Search the records below for "blue" and copy every line it turns up in.

§ Saved entries
· · · · ·

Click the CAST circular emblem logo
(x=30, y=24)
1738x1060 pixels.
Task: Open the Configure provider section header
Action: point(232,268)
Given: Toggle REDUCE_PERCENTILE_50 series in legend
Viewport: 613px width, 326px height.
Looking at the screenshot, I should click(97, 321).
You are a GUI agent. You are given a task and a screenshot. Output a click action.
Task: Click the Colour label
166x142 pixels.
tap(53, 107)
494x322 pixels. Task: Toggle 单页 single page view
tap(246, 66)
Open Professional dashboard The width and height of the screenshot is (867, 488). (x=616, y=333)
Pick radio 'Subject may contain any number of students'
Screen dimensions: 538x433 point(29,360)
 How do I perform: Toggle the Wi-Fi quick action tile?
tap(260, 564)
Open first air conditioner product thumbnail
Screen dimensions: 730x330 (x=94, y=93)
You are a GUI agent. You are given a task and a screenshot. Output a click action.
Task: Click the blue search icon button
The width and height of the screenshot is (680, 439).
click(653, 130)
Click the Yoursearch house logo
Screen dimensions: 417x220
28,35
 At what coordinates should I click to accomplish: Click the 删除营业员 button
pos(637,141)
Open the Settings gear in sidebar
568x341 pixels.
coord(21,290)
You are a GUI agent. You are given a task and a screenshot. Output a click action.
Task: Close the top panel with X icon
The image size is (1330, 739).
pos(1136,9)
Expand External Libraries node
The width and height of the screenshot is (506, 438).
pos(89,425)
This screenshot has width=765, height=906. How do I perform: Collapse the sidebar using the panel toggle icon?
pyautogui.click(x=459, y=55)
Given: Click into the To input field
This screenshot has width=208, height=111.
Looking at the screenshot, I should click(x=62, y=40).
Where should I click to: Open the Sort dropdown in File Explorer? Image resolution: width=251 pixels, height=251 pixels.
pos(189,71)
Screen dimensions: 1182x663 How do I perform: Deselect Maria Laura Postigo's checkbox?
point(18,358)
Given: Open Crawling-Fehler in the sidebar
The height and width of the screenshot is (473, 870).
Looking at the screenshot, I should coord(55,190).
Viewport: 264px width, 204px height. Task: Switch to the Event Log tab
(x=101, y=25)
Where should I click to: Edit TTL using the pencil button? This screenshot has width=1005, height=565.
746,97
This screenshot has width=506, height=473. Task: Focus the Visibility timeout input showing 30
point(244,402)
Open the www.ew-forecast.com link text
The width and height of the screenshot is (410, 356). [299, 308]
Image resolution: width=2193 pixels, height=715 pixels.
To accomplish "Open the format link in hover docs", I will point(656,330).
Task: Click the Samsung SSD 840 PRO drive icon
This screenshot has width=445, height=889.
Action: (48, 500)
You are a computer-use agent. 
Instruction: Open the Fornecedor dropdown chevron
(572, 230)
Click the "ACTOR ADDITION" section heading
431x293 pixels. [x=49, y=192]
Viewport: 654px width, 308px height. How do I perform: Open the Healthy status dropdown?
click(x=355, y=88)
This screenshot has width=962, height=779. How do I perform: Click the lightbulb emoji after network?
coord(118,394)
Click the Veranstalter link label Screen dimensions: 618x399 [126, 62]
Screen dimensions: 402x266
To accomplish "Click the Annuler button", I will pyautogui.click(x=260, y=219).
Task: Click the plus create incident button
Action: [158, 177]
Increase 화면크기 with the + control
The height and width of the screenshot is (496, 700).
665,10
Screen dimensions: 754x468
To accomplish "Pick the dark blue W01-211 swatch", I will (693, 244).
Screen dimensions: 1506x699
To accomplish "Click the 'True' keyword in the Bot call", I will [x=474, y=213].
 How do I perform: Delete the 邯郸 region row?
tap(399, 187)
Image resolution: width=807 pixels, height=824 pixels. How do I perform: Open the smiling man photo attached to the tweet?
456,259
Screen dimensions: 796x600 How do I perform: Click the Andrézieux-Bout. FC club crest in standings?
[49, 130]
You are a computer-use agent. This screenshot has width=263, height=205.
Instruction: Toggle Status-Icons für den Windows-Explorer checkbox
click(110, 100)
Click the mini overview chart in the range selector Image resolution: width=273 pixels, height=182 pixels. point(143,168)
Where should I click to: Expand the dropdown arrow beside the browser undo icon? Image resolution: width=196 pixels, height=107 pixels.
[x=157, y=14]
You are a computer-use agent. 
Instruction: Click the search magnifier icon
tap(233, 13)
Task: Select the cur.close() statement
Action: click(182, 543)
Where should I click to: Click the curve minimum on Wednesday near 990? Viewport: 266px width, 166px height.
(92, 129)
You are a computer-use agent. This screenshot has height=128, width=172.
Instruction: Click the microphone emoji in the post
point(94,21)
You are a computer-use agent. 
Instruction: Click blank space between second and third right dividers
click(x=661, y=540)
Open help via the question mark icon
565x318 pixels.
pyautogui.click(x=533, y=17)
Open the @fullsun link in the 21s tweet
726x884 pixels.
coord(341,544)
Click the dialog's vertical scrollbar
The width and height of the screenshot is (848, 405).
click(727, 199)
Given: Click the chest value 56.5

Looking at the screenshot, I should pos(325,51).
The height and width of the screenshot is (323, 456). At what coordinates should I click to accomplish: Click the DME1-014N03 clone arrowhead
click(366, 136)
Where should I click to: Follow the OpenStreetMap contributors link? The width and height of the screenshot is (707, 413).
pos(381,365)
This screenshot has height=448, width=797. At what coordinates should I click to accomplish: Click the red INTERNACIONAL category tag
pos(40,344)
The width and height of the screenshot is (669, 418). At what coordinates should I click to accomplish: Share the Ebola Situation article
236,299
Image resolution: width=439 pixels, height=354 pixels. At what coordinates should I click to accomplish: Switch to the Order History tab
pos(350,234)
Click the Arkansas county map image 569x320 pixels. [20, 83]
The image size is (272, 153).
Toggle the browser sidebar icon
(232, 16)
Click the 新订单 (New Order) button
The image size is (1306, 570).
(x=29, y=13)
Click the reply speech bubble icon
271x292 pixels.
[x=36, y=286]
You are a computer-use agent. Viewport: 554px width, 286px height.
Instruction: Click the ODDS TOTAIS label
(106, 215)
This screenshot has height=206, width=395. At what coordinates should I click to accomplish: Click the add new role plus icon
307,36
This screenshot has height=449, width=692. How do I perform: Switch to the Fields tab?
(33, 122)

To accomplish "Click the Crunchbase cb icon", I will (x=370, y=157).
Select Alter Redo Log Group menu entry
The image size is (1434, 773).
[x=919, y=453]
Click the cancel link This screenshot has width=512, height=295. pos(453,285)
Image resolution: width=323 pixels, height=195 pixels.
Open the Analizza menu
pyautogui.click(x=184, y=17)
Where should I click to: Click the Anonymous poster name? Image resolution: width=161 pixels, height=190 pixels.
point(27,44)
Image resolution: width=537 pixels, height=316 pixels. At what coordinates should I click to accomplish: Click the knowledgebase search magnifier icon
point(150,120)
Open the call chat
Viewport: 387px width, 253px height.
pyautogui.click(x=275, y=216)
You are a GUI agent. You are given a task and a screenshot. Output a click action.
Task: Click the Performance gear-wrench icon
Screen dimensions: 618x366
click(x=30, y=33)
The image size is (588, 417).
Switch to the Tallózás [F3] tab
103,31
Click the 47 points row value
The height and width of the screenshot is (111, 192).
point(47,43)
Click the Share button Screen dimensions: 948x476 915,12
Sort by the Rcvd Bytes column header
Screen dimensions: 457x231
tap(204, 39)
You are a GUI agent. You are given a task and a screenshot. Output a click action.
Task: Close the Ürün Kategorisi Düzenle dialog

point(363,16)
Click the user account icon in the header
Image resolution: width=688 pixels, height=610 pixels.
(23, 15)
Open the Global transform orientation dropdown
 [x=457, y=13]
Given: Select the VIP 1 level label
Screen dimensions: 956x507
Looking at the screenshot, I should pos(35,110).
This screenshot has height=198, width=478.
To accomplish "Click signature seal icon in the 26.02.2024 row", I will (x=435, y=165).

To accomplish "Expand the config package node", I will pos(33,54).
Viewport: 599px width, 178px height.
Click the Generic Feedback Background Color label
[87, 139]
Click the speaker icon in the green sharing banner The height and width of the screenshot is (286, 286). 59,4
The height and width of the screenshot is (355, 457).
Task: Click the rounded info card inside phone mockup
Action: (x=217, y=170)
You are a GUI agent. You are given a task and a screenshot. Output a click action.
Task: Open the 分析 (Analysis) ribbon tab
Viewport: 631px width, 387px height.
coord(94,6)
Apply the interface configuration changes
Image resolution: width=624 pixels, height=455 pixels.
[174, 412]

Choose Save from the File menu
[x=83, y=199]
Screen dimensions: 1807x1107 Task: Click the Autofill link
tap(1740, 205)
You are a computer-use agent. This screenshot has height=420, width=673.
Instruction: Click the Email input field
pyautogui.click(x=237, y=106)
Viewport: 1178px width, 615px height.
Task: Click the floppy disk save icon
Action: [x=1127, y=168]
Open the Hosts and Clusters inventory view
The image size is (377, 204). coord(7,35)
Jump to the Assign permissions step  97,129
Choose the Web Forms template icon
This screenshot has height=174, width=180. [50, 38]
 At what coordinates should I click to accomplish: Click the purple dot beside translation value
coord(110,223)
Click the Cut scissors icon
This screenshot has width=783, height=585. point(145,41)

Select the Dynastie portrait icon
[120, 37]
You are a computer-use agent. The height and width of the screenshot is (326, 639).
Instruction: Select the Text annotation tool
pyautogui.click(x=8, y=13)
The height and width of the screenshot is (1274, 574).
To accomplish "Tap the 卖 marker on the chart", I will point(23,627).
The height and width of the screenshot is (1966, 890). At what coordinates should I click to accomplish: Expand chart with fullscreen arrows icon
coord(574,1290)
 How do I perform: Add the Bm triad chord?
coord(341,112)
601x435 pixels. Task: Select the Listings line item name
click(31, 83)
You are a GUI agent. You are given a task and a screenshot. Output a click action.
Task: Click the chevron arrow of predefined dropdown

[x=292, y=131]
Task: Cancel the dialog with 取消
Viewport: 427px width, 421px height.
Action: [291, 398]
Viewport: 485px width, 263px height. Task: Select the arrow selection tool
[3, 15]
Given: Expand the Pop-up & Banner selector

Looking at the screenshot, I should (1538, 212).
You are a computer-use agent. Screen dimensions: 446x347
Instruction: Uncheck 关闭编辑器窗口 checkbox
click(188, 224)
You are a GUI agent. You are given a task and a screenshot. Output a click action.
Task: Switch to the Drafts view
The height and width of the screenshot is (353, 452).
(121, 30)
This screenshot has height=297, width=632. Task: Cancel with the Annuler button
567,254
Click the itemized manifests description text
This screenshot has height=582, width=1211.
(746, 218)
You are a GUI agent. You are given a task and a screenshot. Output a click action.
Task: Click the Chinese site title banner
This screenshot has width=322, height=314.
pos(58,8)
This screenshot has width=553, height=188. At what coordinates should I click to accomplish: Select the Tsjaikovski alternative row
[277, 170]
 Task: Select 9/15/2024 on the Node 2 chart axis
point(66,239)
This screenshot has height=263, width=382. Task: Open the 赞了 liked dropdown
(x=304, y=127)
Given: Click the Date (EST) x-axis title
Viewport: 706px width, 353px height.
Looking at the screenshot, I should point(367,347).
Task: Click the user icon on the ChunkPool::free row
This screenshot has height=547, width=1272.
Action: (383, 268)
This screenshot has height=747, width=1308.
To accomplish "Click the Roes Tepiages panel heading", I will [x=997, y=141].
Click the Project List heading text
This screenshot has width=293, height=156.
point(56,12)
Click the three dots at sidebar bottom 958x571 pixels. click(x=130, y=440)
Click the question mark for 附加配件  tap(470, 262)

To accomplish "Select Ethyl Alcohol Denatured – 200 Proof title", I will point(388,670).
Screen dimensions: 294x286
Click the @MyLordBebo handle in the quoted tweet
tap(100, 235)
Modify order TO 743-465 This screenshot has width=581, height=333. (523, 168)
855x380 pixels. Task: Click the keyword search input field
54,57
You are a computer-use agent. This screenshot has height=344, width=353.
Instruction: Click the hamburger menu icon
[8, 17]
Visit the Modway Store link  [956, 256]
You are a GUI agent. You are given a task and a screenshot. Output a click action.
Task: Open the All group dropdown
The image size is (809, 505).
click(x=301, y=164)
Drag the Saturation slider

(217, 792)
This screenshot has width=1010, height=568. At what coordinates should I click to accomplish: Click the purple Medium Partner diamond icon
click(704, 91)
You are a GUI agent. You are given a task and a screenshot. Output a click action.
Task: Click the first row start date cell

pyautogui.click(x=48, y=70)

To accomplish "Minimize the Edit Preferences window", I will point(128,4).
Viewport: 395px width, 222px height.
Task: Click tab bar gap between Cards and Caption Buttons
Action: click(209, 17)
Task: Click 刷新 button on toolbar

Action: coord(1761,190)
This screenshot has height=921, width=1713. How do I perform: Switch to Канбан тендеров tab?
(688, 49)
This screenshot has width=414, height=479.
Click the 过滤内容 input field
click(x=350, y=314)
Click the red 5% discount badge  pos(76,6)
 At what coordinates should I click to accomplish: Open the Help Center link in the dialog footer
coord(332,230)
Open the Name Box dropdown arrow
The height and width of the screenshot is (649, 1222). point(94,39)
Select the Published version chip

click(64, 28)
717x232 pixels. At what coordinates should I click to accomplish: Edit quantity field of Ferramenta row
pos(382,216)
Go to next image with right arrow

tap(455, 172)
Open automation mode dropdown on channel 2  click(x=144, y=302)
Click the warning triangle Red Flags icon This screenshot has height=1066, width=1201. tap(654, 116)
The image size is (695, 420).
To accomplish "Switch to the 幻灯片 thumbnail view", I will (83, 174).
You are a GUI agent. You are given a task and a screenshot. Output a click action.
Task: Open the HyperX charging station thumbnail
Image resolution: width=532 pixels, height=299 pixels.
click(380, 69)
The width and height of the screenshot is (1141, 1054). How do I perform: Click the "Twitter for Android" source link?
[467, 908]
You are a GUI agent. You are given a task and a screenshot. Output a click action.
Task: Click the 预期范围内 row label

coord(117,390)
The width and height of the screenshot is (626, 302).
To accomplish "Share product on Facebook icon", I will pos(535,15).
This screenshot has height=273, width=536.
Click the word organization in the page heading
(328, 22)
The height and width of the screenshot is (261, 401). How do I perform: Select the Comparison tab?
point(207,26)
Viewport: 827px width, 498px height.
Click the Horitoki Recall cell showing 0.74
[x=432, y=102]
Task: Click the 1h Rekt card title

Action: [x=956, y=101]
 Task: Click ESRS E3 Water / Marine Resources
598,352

· · · · ·

§ RESPONSE TO THIS EXERCISE
Task: Click the blue search icon button
To accomplish "Pick the dark blue W01-211 swatch", I will (693, 244).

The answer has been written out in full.